··· DATA FOR THE TASK
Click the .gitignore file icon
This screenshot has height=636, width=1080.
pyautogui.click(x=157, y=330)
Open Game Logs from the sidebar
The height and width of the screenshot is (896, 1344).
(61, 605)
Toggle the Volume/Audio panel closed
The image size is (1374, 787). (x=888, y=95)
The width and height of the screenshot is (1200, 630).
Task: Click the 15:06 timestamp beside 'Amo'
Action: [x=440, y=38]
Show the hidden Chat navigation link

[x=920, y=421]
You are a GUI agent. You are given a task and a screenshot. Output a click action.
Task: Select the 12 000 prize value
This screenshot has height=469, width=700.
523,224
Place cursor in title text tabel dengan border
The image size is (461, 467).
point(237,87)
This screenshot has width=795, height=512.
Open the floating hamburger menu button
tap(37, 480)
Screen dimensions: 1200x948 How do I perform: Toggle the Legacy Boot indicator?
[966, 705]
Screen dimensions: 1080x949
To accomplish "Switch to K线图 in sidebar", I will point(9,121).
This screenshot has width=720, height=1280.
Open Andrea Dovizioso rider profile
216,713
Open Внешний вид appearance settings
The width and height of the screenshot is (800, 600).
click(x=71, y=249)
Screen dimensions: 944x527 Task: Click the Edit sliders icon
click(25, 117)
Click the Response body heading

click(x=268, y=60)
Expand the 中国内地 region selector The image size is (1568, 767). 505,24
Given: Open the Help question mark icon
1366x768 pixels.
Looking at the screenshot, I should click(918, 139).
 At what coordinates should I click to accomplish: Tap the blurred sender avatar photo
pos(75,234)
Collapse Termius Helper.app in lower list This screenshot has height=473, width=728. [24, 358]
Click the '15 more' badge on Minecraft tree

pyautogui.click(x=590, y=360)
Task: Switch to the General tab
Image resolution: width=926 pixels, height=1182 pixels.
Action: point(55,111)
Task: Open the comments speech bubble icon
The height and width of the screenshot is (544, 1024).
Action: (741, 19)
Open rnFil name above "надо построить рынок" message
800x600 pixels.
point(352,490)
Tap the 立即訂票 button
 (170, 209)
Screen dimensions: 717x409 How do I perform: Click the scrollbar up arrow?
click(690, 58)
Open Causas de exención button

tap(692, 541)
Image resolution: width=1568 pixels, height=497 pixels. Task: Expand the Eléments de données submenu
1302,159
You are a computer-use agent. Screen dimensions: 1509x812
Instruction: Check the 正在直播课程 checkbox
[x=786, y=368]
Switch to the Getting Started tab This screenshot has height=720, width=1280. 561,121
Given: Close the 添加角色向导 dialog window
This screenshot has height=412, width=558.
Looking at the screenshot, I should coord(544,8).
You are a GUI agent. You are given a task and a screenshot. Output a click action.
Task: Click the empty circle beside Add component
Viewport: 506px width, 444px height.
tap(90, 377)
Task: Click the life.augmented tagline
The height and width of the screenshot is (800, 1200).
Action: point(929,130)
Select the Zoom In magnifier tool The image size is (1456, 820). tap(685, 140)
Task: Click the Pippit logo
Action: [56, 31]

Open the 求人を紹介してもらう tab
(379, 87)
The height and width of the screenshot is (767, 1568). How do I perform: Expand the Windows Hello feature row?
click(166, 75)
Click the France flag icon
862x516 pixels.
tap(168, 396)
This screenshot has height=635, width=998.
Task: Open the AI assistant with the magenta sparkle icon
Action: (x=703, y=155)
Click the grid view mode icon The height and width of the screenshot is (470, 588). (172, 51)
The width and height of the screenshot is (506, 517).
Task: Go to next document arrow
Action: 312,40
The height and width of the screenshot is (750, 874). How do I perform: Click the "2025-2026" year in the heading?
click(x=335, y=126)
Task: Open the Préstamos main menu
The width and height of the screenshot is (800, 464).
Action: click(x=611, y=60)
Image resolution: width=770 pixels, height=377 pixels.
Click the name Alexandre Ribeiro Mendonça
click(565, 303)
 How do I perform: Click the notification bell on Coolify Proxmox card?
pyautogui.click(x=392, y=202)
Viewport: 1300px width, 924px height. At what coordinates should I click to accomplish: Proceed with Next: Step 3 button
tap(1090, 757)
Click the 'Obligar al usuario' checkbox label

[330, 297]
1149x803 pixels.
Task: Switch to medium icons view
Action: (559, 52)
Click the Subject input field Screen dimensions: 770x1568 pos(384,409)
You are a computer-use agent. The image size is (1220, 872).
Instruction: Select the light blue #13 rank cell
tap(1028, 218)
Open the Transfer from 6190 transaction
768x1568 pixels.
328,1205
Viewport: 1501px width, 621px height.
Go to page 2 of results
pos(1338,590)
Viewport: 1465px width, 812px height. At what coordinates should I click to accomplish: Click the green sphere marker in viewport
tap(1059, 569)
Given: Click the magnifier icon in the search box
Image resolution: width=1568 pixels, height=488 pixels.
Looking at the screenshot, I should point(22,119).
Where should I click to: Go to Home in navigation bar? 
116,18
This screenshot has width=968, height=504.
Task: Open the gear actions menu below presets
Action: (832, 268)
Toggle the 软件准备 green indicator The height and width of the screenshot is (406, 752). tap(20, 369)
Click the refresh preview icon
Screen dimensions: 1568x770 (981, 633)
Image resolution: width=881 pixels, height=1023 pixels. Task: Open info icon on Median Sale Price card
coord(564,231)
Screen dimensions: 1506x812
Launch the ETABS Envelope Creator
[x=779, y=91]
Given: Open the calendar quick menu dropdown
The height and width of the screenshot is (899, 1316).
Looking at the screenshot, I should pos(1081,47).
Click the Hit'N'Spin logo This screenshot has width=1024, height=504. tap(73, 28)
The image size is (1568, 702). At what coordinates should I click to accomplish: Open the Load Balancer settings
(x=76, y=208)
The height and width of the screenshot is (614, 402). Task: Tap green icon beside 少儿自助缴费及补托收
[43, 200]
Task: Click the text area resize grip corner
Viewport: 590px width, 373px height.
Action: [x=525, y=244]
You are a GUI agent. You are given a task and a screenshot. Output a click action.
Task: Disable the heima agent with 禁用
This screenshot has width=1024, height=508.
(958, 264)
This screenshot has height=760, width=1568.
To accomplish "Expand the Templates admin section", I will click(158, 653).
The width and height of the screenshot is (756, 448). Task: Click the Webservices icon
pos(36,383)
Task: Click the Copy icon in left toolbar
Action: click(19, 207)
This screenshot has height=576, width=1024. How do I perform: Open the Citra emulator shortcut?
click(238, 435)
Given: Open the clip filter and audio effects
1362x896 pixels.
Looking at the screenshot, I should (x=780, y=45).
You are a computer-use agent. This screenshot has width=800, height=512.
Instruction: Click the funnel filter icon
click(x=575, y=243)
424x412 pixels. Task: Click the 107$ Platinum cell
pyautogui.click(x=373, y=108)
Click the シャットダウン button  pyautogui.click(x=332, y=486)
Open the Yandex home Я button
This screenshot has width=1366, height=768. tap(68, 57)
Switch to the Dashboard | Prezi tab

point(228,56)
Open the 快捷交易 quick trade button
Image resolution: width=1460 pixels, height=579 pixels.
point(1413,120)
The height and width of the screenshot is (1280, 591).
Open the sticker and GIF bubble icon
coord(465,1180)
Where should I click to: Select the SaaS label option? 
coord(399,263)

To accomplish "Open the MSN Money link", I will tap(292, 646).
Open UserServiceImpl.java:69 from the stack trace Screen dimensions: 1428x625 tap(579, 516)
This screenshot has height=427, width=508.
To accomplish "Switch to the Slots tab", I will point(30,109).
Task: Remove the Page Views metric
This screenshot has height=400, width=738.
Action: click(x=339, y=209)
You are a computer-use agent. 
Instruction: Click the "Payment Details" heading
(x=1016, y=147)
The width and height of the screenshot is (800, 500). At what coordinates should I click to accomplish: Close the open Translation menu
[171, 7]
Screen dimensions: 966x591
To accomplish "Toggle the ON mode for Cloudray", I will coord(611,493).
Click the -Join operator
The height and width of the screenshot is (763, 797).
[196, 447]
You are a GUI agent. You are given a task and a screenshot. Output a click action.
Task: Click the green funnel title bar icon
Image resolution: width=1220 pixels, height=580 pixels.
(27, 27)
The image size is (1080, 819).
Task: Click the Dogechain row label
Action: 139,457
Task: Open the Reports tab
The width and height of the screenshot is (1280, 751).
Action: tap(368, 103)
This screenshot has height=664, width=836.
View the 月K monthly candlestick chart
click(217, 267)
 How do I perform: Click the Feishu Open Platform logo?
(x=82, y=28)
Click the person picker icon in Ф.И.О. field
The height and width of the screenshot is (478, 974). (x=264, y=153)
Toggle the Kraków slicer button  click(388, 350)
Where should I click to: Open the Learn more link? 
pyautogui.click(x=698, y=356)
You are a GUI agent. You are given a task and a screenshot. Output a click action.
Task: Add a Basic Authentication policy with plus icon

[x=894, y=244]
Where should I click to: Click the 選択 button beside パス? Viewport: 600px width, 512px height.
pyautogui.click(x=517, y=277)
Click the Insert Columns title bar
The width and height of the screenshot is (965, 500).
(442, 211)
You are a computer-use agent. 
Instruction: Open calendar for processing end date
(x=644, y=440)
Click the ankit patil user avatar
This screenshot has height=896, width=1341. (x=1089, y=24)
······
Return exactly the run of lines that opens with the one containing "Click the Insert Columns title bar" and closes with the last line of the records above.

Click the Insert Columns title bar
The width and height of the screenshot is (965, 500).
(442, 211)
You are a computer-use agent. 
Instruction: Open calendar for processing end date
(x=644, y=440)
Click the ankit patil user avatar
This screenshot has height=896, width=1341. (x=1089, y=24)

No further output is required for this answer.